The European Union has lifted COVID-19 related travel restrictions on visitors from 14 nations, but its list excludes American travelers.
People from Algeria, Australia, Canada, Georgia, Japan, Montenegro, Morocco, New Zealand, Rwanda, Serbia, South Korea, Thailand, Tunisia and Uruguay will be able to enter 31 European countries, a statement issued Tuesday said.
But travelers from nations where COVID-19 cases have been surging, including the U.S., Brazil and India, may not enter at this time.
Chinese citizens will be able to enter the bloc, as long as China removes restrictions on European citizens traveling there. Other countries on the list are expected to end any of their own travel bans on Europeans.
Countries will be added or even dropped from the list every two weeks, according to their respective COVID-19 outbreaks, but it’s unlikely the United States will land a spot for a while.
The EU’s criteria stipulate that countries’ new case numbers in the last 14 days be close to or under its own average and that case numbers as a whole be stabilizing or dropping.
The U.S. is currently the epicenter of the global pandemic, with nearly 2.7 million confirmed cases and almost 130,000 deaths, according to data compiled by Johns Hopkins University. That's close to double the number of total cases in Brazil, the next worst-affected country. The number of new cases daily in the U.S. has shot up since states began reopening in June.
NBA resumes play
Meanwhile, a month before the National Basketball Association is set to resume its novel coronavirus-shortened season, two key members of the league’s Brooklyn Nets franchise tested positive for the disease caused by the virus.

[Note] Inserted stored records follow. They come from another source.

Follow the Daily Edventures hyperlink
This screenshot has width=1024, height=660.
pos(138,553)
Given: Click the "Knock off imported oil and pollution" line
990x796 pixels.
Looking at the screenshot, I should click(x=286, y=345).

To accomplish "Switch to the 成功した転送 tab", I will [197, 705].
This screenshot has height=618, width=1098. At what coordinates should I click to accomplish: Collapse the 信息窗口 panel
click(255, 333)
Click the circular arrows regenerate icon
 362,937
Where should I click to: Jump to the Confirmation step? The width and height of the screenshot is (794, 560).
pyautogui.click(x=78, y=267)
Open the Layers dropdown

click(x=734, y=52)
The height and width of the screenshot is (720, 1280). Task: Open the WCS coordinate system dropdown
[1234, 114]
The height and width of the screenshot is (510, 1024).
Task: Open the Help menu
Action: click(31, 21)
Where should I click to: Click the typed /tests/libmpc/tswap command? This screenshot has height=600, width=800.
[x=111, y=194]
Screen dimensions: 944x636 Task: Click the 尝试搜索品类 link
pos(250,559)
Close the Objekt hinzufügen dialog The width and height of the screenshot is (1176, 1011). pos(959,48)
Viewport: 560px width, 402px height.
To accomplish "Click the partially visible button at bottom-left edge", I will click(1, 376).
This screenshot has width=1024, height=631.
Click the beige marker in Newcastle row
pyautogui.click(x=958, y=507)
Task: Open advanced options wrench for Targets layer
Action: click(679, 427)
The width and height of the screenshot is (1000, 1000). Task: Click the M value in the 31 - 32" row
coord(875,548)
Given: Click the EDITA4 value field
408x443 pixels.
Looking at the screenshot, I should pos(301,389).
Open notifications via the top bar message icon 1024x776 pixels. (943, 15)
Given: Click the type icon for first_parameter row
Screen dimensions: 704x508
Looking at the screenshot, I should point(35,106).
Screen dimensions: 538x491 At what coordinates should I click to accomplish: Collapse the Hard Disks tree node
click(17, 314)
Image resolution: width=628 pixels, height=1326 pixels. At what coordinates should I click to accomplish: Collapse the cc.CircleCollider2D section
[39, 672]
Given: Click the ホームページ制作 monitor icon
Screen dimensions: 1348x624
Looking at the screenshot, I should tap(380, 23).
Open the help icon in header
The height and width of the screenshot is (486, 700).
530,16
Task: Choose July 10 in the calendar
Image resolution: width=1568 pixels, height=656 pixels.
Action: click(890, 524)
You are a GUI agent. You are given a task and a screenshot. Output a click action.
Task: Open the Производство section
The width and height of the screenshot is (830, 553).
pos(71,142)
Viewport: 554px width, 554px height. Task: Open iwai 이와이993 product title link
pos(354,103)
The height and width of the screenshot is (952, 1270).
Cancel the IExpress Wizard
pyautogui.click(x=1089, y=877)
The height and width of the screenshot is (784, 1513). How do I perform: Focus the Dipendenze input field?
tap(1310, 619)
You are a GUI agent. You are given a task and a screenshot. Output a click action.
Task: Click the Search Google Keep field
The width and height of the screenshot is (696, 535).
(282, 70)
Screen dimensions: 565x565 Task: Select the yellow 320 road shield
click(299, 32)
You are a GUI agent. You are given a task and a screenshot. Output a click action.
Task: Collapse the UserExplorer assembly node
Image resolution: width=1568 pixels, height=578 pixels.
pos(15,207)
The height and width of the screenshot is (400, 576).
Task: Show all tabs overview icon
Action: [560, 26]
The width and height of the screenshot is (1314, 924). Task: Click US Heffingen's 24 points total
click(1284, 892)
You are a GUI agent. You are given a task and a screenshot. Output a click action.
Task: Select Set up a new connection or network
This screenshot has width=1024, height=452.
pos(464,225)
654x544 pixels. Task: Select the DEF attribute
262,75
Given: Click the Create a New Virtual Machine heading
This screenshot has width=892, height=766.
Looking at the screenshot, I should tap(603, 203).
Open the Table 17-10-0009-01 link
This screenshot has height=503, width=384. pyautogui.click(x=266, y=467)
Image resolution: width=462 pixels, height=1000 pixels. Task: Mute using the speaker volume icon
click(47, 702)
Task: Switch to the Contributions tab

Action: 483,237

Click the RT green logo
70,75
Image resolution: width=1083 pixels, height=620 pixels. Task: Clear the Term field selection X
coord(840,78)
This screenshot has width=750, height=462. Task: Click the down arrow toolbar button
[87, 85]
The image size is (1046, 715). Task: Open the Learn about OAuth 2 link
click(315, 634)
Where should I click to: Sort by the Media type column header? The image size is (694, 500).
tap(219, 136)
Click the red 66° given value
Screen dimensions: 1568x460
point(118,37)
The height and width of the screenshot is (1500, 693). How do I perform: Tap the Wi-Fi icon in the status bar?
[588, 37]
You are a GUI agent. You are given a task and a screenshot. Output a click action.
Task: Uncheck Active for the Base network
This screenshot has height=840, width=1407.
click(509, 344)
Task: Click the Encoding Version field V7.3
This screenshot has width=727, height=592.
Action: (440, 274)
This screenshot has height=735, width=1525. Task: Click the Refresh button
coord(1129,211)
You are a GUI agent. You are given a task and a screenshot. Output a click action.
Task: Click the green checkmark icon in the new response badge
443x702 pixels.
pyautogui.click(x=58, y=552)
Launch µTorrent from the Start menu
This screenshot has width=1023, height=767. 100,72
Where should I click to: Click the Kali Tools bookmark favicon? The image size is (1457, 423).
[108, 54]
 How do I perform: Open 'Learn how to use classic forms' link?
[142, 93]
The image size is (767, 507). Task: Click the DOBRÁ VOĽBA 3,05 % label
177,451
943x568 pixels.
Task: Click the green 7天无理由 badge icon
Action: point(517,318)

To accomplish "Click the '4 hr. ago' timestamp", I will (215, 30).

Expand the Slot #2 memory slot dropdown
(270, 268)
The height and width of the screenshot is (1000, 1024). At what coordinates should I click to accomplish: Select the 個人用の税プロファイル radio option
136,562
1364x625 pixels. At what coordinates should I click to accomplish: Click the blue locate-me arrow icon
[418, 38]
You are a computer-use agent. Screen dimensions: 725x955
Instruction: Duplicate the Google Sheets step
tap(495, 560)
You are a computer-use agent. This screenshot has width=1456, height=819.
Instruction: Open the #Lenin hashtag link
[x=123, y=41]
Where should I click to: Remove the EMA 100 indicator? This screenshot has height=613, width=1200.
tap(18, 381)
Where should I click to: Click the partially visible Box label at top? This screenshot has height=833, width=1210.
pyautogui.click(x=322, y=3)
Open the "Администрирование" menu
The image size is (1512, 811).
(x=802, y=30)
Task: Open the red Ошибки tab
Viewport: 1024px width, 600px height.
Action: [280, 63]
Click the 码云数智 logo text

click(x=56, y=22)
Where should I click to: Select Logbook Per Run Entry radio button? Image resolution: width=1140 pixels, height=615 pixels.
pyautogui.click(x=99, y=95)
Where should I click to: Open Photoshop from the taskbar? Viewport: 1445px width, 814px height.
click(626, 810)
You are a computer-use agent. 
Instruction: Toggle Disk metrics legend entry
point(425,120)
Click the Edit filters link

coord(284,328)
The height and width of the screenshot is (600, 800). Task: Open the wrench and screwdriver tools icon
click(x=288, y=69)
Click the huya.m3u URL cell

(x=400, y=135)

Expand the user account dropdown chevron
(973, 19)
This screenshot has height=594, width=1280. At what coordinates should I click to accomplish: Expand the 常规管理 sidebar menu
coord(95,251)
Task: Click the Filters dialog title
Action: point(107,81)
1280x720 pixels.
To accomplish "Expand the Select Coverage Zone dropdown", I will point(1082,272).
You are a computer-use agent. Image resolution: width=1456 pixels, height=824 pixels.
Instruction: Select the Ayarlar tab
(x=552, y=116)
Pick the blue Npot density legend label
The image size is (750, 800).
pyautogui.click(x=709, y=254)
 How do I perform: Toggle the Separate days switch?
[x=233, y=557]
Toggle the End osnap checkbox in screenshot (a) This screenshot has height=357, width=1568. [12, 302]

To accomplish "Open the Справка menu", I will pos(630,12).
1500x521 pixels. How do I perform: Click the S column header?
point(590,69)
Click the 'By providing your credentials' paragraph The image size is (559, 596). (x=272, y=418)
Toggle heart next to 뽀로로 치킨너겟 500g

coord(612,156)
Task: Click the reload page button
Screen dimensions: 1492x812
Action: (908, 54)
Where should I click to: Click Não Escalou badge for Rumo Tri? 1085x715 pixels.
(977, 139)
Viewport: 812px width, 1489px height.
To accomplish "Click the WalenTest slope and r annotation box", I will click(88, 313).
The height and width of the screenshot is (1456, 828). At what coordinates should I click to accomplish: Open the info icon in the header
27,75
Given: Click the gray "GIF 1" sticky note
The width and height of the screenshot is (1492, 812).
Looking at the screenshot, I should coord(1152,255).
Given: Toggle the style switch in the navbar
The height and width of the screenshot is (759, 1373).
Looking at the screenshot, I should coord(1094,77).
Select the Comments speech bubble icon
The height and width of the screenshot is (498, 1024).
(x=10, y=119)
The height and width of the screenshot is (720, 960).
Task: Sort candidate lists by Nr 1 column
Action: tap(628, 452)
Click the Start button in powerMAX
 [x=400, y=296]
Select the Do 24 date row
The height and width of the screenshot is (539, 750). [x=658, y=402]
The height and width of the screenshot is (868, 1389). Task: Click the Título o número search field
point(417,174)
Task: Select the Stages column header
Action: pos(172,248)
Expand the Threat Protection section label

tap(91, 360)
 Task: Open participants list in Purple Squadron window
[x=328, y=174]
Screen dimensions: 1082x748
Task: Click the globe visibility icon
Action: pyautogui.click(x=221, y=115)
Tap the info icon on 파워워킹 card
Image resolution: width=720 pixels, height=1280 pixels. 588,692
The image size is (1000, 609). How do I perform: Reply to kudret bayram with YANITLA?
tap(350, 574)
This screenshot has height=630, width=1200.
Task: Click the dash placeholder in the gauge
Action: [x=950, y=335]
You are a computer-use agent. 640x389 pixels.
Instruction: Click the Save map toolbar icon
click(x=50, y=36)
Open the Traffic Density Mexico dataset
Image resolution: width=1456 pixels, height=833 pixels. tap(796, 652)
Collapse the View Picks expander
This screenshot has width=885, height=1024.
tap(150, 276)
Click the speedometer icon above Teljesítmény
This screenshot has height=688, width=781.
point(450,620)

The team said DeAndre Jordan and Spencer Dinwiddie tested positive for COVID-19 since returning to the New York City borough last week for workouts at the team’s practice facility.
Jordan issued a statement on Twitter confirming his diagnosis and saying he would not join the team when the NBA resumes the regular season at Walt Disney World in Orlando, Florida on July 30. Dinwiddie said on Twitter that he is still planning to be with the Nets in Orlando, but acknowledges that he is “one of the cases that has various symptoms.”
Jordan and Dinwiddie are the latest NBA players to test positive for COVID-19 since members of the 22 teams who are in contention for the playoffs began reporting for workouts. NBA Commissioner Adam Silver announced last Friday that 16 of 302 NBA players have tested positive for COVID-19 since reporting back to their practice facilities. Four Nets players tested positive back in March in the early days of the outbreak, including All-Star Kevin Durant, who has been sidelined all season with a foot injury.
Florida is one of dozens of states who have experienced a dramatic surge of new COVID-19 infections in the U.S. Many states have slowed or halted plans to reopen their economies to normal activity, including closing beaches and bars and cancelling plans to resume indoor dining at restaurants.
Dr. Anne Schuchat, a leading infectious disease expert at the U.S. Centers for Disease Control and Prevention, said Monday the novel coronavirus is spreading too fast and across too many places in the U.S. to bring it under control.